§ What the task requires:
Please repeat the lines below exactly. Begin with the line containing "Where should I click to: View" and go on through the line containing "Task: Select the Reserved bit: Set line".

§ Record extracts:
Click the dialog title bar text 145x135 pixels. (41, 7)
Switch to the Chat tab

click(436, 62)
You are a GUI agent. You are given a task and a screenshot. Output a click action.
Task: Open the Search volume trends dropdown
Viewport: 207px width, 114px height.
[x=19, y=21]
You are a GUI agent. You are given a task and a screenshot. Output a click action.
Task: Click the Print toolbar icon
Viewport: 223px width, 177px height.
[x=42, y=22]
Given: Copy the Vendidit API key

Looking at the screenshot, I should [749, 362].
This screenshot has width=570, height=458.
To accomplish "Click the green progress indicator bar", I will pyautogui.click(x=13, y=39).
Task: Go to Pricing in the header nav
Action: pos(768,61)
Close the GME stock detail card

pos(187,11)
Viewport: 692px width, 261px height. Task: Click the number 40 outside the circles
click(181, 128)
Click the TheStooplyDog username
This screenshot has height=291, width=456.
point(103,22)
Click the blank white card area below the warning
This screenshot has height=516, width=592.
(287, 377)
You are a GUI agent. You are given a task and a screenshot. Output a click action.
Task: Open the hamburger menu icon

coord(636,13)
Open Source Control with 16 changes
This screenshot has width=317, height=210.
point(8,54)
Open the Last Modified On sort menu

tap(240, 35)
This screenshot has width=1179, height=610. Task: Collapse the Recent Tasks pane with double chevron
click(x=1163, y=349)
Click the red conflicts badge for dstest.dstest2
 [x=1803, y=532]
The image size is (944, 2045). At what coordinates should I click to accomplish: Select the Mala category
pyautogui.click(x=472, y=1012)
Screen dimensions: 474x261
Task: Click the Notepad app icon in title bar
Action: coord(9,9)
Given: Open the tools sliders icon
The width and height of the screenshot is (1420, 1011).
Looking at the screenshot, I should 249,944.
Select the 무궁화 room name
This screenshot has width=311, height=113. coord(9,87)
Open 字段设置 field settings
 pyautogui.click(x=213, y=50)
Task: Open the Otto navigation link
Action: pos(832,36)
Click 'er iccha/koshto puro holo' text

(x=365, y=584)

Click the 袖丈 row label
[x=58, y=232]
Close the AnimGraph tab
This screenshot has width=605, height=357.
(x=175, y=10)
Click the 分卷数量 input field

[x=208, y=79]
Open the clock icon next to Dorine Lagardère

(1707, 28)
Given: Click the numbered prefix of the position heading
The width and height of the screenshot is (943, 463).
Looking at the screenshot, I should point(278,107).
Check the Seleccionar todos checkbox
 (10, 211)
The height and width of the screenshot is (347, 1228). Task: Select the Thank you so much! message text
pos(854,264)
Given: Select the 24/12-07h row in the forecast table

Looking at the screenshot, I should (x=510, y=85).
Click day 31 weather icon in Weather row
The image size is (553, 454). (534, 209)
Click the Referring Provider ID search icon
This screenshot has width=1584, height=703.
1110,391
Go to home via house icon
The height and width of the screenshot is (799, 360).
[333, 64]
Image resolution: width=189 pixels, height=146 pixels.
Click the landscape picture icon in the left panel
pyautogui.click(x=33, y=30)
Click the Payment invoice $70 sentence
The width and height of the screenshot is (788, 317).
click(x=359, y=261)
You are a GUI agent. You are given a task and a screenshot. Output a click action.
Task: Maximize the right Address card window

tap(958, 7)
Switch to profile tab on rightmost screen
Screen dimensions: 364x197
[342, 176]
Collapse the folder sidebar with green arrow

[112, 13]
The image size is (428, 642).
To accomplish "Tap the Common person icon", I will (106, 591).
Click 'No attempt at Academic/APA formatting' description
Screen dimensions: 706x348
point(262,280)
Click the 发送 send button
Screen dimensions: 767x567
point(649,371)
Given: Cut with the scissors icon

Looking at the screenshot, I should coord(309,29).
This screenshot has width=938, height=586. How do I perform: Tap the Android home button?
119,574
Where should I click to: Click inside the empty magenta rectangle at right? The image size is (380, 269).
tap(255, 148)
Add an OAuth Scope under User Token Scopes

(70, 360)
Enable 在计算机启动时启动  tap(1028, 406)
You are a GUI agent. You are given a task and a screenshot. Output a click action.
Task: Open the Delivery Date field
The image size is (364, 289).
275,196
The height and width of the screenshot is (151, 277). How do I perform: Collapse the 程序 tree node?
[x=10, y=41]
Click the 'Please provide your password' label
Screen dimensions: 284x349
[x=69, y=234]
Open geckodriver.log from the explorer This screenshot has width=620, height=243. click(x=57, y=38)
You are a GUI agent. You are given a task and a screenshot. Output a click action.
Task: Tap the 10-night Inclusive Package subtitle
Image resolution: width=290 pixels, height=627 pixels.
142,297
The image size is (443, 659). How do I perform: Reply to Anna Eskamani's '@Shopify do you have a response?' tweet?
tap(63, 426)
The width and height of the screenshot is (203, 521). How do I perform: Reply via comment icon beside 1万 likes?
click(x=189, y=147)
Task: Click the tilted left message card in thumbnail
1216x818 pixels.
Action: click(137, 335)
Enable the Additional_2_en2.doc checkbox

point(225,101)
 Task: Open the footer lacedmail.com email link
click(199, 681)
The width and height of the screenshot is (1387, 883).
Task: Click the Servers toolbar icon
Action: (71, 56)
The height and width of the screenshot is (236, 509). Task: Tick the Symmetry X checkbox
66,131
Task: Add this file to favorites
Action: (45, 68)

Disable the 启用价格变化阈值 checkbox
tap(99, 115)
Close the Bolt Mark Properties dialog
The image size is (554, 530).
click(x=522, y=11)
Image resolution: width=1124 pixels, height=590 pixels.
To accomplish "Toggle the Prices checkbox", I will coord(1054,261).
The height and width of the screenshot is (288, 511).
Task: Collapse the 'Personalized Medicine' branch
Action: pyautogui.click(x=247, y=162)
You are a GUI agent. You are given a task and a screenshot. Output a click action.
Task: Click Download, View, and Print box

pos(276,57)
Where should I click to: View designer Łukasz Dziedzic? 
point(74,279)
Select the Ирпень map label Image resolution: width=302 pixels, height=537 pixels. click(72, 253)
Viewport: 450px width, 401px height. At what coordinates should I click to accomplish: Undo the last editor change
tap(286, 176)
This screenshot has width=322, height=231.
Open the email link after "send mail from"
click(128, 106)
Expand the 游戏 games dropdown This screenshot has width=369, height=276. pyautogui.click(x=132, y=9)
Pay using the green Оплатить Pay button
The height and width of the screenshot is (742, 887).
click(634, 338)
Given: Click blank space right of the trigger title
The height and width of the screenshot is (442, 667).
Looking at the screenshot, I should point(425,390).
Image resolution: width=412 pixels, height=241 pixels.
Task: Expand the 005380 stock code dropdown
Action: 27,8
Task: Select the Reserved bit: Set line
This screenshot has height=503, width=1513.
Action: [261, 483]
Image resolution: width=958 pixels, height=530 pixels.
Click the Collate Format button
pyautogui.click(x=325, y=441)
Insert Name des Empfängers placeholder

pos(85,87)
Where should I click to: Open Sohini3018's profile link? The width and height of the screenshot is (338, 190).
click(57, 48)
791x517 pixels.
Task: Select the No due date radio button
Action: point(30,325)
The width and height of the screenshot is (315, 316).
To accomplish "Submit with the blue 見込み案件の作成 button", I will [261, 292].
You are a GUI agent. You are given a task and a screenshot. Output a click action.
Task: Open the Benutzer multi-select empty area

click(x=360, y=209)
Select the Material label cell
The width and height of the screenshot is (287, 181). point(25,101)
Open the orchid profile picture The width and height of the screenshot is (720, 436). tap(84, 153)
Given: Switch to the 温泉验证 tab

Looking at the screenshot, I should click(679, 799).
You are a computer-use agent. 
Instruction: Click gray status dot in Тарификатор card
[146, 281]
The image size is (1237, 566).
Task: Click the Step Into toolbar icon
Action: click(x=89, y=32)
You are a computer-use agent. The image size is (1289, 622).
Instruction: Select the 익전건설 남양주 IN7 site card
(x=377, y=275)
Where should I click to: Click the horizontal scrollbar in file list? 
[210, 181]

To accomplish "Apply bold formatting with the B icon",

§ Answer to this problem:
Where should I click to: View designer Łukasz Dziedzic? 
point(74,279)
Select the Ирпень map label Image resolution: width=302 pixels, height=537 pixels. click(72, 253)
Viewport: 450px width, 401px height. At what coordinates should I click to accomplish: Undo the last editor change
tap(286, 176)
This screenshot has width=322, height=231.
Open the email link after "send mail from"
click(128, 106)
Expand the 游戏 games dropdown This screenshot has width=369, height=276. pyautogui.click(x=132, y=9)
Pay using the green Оплатить Pay button
The height and width of the screenshot is (742, 887).
click(634, 338)
Given: Click blank space right of the trigger title
The height and width of the screenshot is (442, 667).
Looking at the screenshot, I should point(425,390).
Image resolution: width=412 pixels, height=241 pixels.
Task: Expand the 005380 stock code dropdown
Action: 27,8
Task: Select the Reserved bit: Set line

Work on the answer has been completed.